Member of the Grand Council of Ticino
- In office 2 May 2007 – 17 May 2015

Personal details
- Born: 6 October 1983 (age 42) Locarno, Ticino, Switzerland
- Party: Green Party

= Greta Gysin =

Swiss politician (born 1983)

Greta Gysin (born 6 October 1983) is a Swiss politician of the Green Party (GPS). Since 2019, she has been a member of the National Council.

==Early life and education==
Greta Gysin was born on 6 October 1983 in Locarno, in the canton of Ticino. Her parents came originally from Oltingen, in the canton of Basel-Landschaft. She has a twin brother and an older sister. She grew up in Rovio, in the Lugano District. She studied political science, sociology and history at the University of Zurich, from which she graduated in 2011.

She first held a position as project manager in the field of renewable energies, before being hired in 2016 by the public services union Transfair. She left this job at the end of 2019 after she was elected to the National Council.

==Political career==
Gysin founded of the Ticino section of the Young Greens and the coordinated the Swiss Young Greens from 2009 to 2011.

At the age of 21, Gysin was elected to the Municipal (legislative) Council of Rovio, although she appeared on the "fair" list at the request of a neighbor. Three years later, she was elected to the Grand Council of Ticino, where she sat from 2 May 2007 to 17 May 2015, having been a member of the Political Rights and Legislation Commission there.

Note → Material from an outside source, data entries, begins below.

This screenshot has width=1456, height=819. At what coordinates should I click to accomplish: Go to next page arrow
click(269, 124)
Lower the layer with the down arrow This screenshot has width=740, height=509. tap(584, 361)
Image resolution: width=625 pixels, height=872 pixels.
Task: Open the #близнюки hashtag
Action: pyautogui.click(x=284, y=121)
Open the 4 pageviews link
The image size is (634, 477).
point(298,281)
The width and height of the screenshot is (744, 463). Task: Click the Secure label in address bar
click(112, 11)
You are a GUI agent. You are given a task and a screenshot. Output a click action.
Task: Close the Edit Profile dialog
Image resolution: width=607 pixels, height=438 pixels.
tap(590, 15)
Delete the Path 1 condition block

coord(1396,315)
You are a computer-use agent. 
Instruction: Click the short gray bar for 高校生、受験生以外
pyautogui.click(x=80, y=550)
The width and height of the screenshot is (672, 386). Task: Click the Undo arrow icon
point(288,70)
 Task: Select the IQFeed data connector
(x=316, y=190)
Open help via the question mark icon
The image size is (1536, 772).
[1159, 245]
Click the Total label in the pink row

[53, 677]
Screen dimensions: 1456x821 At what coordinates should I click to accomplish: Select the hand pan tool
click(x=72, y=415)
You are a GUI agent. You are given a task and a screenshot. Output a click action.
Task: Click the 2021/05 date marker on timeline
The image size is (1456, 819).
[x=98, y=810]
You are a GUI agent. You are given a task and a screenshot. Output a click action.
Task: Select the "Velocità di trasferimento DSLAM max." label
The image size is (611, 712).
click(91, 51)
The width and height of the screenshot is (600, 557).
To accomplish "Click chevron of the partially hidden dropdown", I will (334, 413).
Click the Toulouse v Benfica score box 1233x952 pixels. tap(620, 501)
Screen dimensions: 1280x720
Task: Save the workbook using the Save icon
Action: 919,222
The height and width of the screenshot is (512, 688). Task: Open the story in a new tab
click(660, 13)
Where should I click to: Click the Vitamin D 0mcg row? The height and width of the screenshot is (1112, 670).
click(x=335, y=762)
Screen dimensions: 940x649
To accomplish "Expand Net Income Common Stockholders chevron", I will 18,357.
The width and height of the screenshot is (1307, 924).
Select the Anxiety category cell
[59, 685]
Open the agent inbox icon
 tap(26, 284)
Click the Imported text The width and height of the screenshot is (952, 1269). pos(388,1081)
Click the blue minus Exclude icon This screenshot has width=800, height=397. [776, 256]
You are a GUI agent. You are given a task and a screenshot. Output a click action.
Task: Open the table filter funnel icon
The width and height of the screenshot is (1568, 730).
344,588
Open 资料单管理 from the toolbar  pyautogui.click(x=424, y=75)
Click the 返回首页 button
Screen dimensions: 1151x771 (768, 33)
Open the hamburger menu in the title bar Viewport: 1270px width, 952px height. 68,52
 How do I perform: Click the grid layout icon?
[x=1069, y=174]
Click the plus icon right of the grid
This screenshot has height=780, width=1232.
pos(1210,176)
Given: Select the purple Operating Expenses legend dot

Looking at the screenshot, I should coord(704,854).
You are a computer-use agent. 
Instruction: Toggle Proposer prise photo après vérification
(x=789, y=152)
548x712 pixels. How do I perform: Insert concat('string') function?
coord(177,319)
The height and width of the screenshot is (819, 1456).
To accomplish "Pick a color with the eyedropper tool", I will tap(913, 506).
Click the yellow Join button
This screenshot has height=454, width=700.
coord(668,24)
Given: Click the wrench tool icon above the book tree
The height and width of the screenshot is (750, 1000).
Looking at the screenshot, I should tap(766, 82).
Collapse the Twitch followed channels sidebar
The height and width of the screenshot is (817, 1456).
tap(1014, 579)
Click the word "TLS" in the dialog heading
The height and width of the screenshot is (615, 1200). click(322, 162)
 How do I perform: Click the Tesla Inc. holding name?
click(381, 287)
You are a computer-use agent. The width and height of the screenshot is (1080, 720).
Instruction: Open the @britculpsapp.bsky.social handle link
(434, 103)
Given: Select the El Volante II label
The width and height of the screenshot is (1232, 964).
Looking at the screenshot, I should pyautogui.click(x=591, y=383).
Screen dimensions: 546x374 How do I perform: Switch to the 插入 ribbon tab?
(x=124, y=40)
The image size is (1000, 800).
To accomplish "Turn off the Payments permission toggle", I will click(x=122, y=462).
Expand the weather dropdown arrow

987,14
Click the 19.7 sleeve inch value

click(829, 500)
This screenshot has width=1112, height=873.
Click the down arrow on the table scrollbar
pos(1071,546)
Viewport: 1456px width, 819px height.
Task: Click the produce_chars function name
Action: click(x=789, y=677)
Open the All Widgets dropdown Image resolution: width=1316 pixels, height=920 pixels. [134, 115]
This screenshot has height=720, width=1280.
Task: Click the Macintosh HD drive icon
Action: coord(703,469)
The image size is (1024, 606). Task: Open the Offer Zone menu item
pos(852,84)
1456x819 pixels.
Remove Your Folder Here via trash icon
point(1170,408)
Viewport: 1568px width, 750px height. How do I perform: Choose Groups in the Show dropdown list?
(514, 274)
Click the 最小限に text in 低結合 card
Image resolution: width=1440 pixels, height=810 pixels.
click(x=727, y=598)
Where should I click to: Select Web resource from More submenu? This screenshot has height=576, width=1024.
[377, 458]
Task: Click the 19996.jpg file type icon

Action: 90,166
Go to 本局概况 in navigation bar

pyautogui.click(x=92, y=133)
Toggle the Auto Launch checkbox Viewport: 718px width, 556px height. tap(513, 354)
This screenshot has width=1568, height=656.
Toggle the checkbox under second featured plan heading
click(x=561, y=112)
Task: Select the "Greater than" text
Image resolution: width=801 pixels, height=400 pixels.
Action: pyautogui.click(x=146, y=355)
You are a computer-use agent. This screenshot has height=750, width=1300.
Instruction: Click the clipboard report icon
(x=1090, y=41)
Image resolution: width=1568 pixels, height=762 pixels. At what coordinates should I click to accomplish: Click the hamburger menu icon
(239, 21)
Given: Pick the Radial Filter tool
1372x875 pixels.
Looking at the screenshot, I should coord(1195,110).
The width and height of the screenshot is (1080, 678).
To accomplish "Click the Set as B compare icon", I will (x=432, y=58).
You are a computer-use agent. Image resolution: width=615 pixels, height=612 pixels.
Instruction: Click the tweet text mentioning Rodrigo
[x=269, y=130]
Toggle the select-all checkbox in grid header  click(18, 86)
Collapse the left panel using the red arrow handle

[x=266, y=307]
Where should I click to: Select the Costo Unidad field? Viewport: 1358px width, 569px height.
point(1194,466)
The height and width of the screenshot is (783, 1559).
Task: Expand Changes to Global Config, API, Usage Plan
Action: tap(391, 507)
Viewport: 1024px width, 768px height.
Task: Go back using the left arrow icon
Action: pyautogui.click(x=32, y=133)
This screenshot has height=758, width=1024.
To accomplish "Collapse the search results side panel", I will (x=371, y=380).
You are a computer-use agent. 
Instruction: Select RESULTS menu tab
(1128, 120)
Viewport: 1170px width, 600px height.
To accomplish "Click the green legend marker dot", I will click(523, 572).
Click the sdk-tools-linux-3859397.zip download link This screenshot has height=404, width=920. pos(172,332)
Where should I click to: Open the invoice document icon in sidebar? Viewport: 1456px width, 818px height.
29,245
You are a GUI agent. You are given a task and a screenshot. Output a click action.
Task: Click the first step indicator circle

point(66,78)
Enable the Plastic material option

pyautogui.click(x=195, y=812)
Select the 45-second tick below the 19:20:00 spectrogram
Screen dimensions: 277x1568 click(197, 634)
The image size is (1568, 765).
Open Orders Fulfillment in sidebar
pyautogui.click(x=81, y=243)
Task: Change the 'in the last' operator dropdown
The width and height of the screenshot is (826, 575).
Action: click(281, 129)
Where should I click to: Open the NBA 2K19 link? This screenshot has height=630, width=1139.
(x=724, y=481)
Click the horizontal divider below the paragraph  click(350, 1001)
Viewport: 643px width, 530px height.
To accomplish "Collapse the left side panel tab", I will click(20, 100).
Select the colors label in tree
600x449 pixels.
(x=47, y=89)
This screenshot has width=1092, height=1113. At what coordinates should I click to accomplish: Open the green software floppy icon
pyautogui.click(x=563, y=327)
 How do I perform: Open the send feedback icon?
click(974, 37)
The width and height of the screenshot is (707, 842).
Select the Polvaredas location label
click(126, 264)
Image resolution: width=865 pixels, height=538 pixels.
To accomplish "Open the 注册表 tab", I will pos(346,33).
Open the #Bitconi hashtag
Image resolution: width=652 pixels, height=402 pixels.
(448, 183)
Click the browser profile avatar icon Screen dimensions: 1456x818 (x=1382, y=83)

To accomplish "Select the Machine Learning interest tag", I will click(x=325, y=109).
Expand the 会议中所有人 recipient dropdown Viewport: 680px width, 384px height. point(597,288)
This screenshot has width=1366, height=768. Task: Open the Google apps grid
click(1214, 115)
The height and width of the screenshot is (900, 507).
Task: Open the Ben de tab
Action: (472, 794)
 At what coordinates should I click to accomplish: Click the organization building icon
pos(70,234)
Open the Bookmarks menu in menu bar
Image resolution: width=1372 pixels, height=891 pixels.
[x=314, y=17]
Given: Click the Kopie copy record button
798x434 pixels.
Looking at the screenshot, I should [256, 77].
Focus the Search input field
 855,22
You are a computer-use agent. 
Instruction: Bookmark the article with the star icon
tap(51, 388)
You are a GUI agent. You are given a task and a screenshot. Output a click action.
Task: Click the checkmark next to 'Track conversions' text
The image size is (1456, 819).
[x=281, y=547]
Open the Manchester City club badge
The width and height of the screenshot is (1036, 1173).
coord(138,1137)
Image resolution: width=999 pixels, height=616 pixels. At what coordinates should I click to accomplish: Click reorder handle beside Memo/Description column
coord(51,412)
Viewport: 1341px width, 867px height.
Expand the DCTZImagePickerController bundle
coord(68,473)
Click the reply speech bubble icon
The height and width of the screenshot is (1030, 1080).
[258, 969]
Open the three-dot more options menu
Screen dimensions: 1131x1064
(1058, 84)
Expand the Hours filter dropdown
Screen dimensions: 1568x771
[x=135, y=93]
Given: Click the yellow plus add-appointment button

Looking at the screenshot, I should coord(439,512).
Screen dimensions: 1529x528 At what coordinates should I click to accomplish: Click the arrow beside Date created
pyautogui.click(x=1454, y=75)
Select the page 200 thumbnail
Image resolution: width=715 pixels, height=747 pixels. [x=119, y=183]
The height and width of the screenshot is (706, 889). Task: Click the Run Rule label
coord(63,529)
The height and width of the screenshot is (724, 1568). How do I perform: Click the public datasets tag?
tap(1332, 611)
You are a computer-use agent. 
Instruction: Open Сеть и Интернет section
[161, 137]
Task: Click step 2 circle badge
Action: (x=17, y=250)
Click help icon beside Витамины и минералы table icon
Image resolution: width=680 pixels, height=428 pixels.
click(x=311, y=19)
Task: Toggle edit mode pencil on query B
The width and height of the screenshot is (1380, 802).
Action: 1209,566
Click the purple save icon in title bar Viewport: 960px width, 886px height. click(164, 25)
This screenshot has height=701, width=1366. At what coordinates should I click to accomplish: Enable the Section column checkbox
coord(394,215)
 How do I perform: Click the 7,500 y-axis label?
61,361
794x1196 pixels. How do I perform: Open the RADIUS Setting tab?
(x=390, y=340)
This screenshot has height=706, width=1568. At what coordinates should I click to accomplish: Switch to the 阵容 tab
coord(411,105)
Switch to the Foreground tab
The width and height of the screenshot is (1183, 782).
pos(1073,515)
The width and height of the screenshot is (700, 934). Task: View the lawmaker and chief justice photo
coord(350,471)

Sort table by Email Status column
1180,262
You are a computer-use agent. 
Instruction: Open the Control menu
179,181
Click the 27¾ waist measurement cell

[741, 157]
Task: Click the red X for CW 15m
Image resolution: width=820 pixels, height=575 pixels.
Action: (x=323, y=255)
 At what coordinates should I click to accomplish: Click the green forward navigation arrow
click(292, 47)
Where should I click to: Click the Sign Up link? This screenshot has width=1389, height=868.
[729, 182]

In the 2019 federal election, Gysin became the first representative of the Ticino Greens elected to the National Council. In the 2023 federal election, she unsuccessfully ran for the Council of States in October 2023, where she finished in fourth position in the second round; however, she was re-elected to the National Council. She is a member of the Committee on Political Institutions (CIP), which she chairs from the end of 2023, and chairs the delegation for relations with the Italian Parliament since the end of 2021.

==Political positions==
Gysin favors the environment, gender equality and protection of the labor market.

==Personal life==
Gysin is single and the mother of three children.